<div class='bar_title'></div>

*Practical Data Science*

# Modularization and Code Outsourcing

Matthias Griebel<br>
Chair of Information Systems and Business Analytics

Winter Semester 20/21

<h1>Table of Contents<span class="tocSkip"></span></h1>
<div class="toc"><ul class="toc-item"><li><span><a href="#Using-Google-Drive-in-Colab" data-toc-modified-id="Using-Google-Drive-in-Colab-1"><span class="toc-item-num">1&nbsp;&nbsp;</span>Using Google Drive in Colab</a></span></li><li><span><a href="#Modular-programming" data-toc-modified-id="Modular-programming-2"><span class="toc-item-num">2&nbsp;&nbsp;</span>Modular programming</a></span><ul class="toc-item"><li><span><a href="#Python-Modules:-Overview" data-toc-modified-id="Python-Modules:-Overview-2.1"><span class="toc-item-num">2.1&nbsp;&nbsp;</span>Python Modules: Overview</a></span></li><li><span><a href="#Export-to-.py-files" data-toc-modified-id="Export-to-.py-files-2.2"><span class="toc-item-num">2.2&nbsp;&nbsp;</span>Export to .py files</a></span></li><li><span><a href="#Structuring-using-subfolders" data-toc-modified-id="Structuring-using-subfolders-2.3"><span class="toc-item-num">2.3&nbsp;&nbsp;</span>Structuring using subfolders</a></span><ul class="toc-item"><li><span><a href="#The-__init__-File" data-toc-modified-id="The-__init__-File-2.3.1"><span class="toc-item-num">2.3.1&nbsp;&nbsp;</span>The __init__ File</a></span></li></ul></li><li><span><a href="#Exporting-to-Github" data-toc-modified-id="Exporting-to-Github-2.4"><span class="toc-item-num">2.4&nbsp;&nbsp;</span>Exporting to Github</a></span></li></ul></li></ul></div>

**Some useful [magic commands](https://ipython.readthedocs.io/en/stable/interactive/magics.html)**

Get current location

In [None]:
%pwd

List directories in current location

In [None]:
%ls

Change directory

In [None]:
%cd sample_data

## Using Google Drive in Colab

Connect to Google Drive

In [None]:
from google.colab import drive
drive.mount('/content/drive')
%cd /content/drive/My\ Drive/

Clone/update github repo

In [None]:
!git clone https://github.com/pds2021/course.git
%cd /content/drive/My\ Drive/course
!git pull

What about private repos?

In [None]:
%cd /content/drive/My\ Drive
!git clone https://github.com/pds2021/a4-matjesg

For private repositories, some options are mentioned on [stackoverflow](https://stackoverflow.com/questions/48350226/methods-for-using-git-with-google-colab)
- In the code below your password won't be exposed
- Remember to change `repo_owner` and `repo_name`


In [None]:
import os
from getpass import getpass
import urllib

repo_owner = 'pds2021'
repo_name = 'a4-matjesg'
user = input('User name: ')
password = getpass('Password: ')
password = urllib.parse.quote(password) # your password is converted into url format

cmd_string = f'git clone https://{user}:{password}@github.com/{repo_owner}/{repo_name}.git'

os.system(cmd_string)
cmd_string, password = "", "" # removing the password from the variable

In [None]:
%cd /content/drive/My\ Drive/a4-matjesg
!git pull

## Modular programming

___Definition___

Modular programming refers to the process of breaking a large, unwieldy programming task into separate, smaller, more manageable subtasks or modules.
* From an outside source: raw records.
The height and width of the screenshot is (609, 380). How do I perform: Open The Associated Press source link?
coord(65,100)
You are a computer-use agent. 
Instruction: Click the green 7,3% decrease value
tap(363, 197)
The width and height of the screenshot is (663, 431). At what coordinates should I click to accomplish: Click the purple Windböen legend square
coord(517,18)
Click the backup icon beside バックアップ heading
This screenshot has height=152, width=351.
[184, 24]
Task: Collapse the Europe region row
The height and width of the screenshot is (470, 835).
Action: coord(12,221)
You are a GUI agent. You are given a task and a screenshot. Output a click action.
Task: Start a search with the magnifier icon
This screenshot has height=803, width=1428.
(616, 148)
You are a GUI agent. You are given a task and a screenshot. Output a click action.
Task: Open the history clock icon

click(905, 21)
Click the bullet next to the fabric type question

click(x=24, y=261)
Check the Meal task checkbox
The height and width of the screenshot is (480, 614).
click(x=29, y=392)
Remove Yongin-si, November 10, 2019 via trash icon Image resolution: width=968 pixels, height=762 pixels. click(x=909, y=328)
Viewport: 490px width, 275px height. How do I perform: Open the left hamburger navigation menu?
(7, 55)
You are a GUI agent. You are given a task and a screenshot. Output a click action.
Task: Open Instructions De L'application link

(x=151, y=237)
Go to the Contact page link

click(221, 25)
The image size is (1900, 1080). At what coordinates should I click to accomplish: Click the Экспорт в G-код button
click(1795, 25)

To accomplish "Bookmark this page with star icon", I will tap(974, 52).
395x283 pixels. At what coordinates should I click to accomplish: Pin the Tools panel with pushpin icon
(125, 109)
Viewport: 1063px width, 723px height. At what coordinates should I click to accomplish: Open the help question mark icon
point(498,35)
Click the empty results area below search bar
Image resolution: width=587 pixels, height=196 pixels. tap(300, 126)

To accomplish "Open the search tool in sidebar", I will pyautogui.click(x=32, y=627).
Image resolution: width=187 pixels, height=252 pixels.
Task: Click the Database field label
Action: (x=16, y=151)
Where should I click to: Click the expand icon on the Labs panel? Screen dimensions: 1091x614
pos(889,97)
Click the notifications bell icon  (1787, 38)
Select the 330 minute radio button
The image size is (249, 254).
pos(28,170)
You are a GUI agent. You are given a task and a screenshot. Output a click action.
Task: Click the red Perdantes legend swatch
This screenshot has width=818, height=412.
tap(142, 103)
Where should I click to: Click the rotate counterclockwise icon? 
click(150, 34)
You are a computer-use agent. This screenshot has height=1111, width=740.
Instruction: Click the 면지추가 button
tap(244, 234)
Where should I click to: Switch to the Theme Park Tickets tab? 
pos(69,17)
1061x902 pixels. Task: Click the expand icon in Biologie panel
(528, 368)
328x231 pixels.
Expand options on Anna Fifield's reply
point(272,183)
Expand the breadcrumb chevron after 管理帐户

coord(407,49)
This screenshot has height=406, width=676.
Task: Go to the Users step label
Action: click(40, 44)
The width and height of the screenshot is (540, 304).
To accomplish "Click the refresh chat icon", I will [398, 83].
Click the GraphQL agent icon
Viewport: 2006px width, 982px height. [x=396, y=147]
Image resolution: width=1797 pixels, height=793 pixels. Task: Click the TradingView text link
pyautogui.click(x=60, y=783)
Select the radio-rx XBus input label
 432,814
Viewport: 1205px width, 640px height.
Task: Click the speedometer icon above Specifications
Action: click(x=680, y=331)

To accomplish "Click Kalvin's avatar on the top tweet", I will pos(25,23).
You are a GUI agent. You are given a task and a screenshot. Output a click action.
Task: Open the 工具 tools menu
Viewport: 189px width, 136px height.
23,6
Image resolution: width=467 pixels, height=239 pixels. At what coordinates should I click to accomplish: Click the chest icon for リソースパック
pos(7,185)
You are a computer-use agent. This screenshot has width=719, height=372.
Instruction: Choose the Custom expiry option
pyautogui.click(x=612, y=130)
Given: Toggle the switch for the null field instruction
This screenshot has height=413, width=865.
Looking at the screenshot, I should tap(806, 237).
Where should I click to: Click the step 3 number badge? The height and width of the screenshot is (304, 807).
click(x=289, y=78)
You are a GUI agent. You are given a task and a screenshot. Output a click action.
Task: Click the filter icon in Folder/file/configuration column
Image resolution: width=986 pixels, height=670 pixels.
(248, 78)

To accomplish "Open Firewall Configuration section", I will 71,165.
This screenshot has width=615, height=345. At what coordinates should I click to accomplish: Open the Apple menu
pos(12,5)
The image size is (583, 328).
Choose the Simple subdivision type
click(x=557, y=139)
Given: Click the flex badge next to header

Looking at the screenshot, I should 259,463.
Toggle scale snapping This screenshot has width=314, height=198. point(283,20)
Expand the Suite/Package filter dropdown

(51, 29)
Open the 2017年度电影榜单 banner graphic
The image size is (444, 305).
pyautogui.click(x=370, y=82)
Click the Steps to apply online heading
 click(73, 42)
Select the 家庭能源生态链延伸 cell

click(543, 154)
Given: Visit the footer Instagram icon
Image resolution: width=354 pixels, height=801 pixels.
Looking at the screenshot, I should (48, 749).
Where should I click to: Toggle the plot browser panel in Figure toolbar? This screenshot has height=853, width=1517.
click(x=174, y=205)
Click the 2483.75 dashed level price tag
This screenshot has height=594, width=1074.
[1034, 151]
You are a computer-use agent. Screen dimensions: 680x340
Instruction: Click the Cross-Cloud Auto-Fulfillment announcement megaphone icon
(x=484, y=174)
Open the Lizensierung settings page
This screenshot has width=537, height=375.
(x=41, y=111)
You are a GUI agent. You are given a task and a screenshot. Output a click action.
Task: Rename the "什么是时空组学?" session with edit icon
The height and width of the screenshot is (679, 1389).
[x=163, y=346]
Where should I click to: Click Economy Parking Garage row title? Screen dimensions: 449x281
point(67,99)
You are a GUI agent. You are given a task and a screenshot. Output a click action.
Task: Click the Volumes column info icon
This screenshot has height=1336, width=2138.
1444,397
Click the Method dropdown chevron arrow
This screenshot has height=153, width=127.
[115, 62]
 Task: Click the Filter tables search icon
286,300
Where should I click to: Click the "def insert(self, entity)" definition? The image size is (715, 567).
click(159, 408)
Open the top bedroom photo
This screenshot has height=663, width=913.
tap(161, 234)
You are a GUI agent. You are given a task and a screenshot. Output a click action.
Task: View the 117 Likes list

Individual modules can then be cobbled together like building blocks to create a larger application.

___Advantages___

There are several advantages to modularizing code in a large application:

- **Simplicity**: 
    - Focusing on one relatively small portion of the problem. 
    - Makes development easier and less error-prone.

- **Maintainability**: 
    - Enforce logical boundaries between different problem domains
    - Minimizes interdependency (modifications to a single module will not have an impact on other parts of the program)
    - More viable for a team of many programmers to work collaboratively on a large application.

- **Reusability**: 
    - Easy reuse 
    - Eliminates the need to recreate duplicate code.

- **Scoping**: 
    - separate namespaces helps avoid collisions between identifiers in different areas of a program

### Python Modules: Overview

There are actually three different ways to define a module in Python:

1. A module can be written in Python itself.
2. A module can be written in C and loaded dynamically at run-time
3. A built-in module is intrinsically contained in the interpreter, like the itertools module.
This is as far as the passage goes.